The following is a summary of our recent interview with Andrew Zatlin, which can be listened to on our site here or on iTunes here.
The debate raging in the media about faulty election — and economic — forecasts has reached a fever pitch. Everyone wants to know, why were so many “experts” wrong?
This time on FS Insider, we spoke with Andrew Zatlin with Moneyball Economics, one of the country’s top economic forecasters, about his take on why polls have been so off, and what we can do about it.
Pollsters’ Methods are Flawed
Zatlin recently wrote an article describing why so many polls called the election incorrectly (many had Hillary with over a 90 percent chance of winning). He pointed out that these polls had issues with accidental survey bias, rather than deliberate bias.
“When we’re trying to do a … poll, we’re looking for the right answer,” Zatlin said. “And sometimes we have to weed out the groups that aren’t pertinent.”
The issue we’re having this time around, however, is that the surveys have been accidentally biased, excluding people more likely to vote for Brexit, or for Trump.
“We know from this election, middle-income folks were the ones who voted more predominately for Trump, and they were being missed by the surveys.”
The whole situation has an extremely interesting anthropological dimension to it, Zatlin said. Pollsters tend to rely on land lines, and it’s been shown that lower income people don’t often have both a cell phone and a land line.
“This is really looking at a shift in how people have gone more mobile,” Zatlin said. “In how technology has changed … and pollsters just haven’t caught up with that.”
We’ve seen the same thing in traditional economics. For example, take consumer sentiment. It’s important to find out what consumers are thinking and feeling, because that frequently translates into spending action, Zatlin stated. If consumers feel great and sentiment’s high, that’s going to translate into an uptick in spending, which is highly relevant in our consumer-dominated economy.
Google Trends and the Future of Forecasting
We’re well into the digital age, Zatlin pointed out. Google’s free Trends tool is especially useful, he added.
The service can be used at any time by anyone, and will return information based on searches for how frequently a search term was used over the last 5 to 10 years, depending on what the user wants to look at.
“Instead of looking at hundreds or a few thousand people, you can look at what millions, tens of millions of people are doing,” Zatlin said. “You can look at what everyone in America was looking at over the past month, and you can gauge (something) like a heat map.”
For example, if we look at unemployment over the past 10 years, we see a massive spike in Google searches on the term “unemployment.” This coincided perfectly with the recession, Zatlin noted.
We can use this service whenever we want, and it provides a much larger bucket of people across the entire country, with less worry of skewing the result.
“Google eliminates all those problems with this tool,” Zatlin said, adding that he performs regular searches on various terms quarterly. “I basically take the approach that Google, with its hundreds of millions of searches, is going to give me a better sense of what’s on the minds of everyday Americans.”
What’s Coming Next?
We have to be careful not to cherry pick, Zatlin said.
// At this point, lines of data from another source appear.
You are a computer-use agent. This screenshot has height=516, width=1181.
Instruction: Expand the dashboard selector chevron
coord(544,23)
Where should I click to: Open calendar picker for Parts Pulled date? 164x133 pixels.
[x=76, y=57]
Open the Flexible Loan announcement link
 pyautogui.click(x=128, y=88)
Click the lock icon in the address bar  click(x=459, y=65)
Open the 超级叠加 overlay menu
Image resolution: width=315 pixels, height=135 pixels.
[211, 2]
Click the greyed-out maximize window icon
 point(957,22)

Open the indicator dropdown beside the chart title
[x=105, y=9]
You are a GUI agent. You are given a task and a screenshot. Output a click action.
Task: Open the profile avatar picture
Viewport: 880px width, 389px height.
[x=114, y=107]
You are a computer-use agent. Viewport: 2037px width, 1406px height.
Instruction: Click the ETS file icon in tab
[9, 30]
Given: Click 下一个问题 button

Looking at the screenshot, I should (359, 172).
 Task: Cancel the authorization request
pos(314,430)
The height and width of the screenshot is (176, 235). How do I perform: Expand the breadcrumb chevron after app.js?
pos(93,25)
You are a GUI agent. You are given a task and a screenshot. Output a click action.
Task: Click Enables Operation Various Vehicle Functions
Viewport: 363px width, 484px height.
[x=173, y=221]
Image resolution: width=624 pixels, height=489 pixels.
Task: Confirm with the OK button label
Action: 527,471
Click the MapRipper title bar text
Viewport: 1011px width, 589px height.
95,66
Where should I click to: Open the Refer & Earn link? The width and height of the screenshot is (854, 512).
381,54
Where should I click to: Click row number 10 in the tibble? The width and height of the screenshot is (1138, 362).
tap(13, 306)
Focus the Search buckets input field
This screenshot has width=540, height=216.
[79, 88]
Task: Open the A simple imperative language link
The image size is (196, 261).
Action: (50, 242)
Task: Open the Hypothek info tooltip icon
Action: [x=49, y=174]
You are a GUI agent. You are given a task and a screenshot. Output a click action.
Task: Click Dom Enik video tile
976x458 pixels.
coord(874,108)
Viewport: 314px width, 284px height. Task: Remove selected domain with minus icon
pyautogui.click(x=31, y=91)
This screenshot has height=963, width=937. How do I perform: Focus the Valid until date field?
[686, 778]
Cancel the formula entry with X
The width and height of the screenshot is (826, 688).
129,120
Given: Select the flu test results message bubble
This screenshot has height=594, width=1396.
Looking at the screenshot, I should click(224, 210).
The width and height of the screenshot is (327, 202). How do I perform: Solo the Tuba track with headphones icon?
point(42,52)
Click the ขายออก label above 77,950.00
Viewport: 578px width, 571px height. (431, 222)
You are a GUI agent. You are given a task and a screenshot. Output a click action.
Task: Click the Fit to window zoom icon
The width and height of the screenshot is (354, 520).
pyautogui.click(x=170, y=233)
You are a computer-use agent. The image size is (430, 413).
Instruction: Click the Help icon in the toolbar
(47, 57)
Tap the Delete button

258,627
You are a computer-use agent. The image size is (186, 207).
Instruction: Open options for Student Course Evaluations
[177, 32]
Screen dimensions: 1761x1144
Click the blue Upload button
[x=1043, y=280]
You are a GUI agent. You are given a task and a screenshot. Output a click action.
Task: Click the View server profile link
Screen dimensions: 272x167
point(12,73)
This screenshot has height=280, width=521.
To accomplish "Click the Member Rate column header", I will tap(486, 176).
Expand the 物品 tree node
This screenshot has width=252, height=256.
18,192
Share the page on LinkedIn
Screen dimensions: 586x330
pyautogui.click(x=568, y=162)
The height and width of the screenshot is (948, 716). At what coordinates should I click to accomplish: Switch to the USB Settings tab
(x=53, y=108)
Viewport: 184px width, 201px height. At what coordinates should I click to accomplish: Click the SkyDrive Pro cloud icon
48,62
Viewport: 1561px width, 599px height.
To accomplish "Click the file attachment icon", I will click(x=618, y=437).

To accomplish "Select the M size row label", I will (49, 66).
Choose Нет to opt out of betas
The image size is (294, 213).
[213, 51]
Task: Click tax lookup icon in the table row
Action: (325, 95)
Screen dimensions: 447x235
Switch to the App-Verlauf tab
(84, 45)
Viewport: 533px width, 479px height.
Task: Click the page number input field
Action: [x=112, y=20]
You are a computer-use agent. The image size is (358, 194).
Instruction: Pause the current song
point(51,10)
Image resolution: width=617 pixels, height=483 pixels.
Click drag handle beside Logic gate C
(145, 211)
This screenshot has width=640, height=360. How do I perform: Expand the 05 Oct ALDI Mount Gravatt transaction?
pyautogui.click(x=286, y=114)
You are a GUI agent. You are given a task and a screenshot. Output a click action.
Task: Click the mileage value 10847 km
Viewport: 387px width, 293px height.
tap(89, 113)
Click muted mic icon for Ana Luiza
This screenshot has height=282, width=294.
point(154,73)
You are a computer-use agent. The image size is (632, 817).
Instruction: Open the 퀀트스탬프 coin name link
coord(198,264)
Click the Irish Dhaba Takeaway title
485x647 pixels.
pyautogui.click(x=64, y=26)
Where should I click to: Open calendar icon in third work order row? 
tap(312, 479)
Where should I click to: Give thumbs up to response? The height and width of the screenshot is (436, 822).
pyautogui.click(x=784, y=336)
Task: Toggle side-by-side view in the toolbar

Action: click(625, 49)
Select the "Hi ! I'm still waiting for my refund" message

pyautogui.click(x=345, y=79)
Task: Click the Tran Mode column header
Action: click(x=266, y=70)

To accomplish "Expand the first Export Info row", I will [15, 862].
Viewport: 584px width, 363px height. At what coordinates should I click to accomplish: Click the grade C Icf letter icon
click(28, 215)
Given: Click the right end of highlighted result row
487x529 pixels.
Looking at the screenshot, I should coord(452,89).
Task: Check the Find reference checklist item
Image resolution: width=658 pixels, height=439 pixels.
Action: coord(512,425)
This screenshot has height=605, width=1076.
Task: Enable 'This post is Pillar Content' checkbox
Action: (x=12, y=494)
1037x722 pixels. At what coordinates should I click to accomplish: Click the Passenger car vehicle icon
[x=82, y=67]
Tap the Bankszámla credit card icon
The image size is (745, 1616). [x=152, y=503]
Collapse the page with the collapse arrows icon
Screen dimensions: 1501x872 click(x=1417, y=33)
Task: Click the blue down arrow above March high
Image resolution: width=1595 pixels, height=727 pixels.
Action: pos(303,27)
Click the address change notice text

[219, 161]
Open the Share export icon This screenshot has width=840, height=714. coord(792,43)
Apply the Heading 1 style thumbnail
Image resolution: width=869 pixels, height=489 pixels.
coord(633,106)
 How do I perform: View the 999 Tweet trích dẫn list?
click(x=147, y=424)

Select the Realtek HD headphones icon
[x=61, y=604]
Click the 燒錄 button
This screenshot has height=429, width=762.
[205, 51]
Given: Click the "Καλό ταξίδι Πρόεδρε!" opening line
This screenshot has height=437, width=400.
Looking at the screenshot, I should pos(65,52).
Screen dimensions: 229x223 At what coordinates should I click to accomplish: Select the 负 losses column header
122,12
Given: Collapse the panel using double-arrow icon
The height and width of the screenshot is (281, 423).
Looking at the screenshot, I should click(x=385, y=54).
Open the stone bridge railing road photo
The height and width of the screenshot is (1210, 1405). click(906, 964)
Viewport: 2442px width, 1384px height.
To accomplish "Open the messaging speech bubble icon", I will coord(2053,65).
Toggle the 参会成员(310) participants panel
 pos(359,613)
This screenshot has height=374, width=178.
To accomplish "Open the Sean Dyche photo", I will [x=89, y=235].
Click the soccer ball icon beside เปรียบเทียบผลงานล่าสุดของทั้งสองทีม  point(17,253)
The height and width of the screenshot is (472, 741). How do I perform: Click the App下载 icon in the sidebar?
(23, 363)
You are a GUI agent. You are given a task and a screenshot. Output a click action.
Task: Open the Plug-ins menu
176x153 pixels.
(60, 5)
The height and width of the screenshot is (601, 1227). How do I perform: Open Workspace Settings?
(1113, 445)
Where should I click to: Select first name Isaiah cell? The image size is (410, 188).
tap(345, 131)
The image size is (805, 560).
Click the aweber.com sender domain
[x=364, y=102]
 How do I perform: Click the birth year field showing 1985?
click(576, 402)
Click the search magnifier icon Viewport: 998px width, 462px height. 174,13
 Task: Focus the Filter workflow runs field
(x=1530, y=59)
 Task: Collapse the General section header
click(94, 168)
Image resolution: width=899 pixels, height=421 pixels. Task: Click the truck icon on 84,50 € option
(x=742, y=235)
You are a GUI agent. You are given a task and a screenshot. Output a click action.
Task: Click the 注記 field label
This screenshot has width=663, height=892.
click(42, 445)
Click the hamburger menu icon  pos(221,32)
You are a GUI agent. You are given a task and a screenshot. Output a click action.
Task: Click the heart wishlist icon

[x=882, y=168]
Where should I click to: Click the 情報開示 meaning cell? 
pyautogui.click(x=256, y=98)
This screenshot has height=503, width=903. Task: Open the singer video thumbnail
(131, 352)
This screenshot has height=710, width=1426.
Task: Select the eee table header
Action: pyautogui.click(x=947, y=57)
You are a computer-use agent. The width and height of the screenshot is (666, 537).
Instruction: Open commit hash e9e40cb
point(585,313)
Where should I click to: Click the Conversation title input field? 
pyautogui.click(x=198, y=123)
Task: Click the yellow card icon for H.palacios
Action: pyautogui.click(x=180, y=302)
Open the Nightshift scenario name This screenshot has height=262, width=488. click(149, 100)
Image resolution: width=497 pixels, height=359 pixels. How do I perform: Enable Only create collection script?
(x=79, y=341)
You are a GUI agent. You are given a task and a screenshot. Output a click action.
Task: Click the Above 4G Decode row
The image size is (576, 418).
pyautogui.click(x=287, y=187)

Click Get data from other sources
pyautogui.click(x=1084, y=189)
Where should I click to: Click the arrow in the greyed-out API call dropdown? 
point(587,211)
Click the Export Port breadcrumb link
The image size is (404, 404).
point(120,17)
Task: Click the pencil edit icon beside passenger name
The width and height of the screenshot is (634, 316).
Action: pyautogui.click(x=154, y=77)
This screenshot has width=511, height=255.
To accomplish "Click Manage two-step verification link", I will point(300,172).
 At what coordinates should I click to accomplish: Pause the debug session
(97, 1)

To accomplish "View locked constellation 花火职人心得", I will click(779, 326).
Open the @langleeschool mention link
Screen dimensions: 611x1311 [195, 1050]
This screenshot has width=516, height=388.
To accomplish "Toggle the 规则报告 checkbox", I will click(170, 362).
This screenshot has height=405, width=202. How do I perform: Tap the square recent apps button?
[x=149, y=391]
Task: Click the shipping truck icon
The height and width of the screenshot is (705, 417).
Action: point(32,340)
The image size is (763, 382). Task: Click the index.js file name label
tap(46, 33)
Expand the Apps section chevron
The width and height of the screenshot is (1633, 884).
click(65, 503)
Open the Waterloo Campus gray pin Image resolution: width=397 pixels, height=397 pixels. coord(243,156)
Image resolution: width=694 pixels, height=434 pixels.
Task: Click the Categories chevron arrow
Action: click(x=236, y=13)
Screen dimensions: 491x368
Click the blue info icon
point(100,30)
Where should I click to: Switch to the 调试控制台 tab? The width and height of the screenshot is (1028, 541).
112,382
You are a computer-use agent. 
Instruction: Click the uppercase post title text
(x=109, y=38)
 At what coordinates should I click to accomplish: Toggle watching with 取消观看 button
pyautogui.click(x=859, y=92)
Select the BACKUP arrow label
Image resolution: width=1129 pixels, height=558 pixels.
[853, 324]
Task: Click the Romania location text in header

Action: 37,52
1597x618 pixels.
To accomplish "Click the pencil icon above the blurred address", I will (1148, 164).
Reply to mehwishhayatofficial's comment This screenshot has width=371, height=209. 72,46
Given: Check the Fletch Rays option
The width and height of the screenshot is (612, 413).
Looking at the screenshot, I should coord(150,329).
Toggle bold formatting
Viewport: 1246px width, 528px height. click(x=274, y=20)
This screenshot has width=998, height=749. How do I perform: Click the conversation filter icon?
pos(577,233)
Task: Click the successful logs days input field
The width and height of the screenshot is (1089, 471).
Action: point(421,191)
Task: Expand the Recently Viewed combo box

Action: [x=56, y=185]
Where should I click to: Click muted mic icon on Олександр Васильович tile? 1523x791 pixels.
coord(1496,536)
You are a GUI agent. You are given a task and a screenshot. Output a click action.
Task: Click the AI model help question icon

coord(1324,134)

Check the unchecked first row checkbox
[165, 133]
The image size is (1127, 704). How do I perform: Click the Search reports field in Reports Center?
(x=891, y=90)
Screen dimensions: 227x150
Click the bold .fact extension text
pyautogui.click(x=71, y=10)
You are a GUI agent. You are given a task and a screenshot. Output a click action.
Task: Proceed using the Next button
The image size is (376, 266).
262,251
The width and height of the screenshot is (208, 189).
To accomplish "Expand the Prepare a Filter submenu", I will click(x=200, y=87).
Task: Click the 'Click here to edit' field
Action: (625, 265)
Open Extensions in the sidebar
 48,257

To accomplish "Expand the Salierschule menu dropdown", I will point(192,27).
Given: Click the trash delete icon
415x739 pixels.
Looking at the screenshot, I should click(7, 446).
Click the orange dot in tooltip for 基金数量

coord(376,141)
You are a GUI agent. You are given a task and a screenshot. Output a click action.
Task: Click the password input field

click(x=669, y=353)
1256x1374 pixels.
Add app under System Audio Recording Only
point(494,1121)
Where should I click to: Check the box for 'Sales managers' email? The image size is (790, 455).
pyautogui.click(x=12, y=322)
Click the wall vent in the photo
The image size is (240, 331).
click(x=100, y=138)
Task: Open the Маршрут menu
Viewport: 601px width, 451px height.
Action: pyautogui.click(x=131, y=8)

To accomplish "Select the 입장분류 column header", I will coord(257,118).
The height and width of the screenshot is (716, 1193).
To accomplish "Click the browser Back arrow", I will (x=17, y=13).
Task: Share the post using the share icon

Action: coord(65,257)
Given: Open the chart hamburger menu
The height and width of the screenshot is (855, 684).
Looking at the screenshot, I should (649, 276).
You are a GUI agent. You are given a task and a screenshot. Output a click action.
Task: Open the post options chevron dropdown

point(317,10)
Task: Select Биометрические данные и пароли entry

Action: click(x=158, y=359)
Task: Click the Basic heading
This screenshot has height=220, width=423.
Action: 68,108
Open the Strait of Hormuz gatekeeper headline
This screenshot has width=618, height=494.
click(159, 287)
He always looks for the same search terms each quarter, such as job security keywords, unemployment, salary raises, changing jobs, and various others like that. He also focuses on willingness to spend.
“What caught my eye this time, is over the past four months … the Google searches (indicate) everyone feels good,” he said. “There’s a lot of confidence out there. And that’s a good thing. It fits what we see today. But concerns about the economy are creeping in.”
Normally, this might indicate a looming spending slowdown. In the most recent look, that’s kind of what he’s been seeing. Interest in changing jobs has dropped dramatically, he noted, and that’s a job security red flag.
This data point is very much in sync with some other conventional data points, such as governmental measures of job openings, which recently crashed. Basically, employers are not hiring as much, and the number of people looking for jobs has started to wobble.
“Everyone’s excited, everyone’s happy,” he said. “At the same time, the data is saying they may be happy, but they’re ultimately not as confident as they’d like to be. And that’s starting to spill over into spending.”
There’s a lot of hope, but also a lot of caution.
“That’s where we are with Trump,” Zatlin said. “A lot of hope. A lot of potential. But man, it’s a long ways away. … it’s a second-half event, at best.”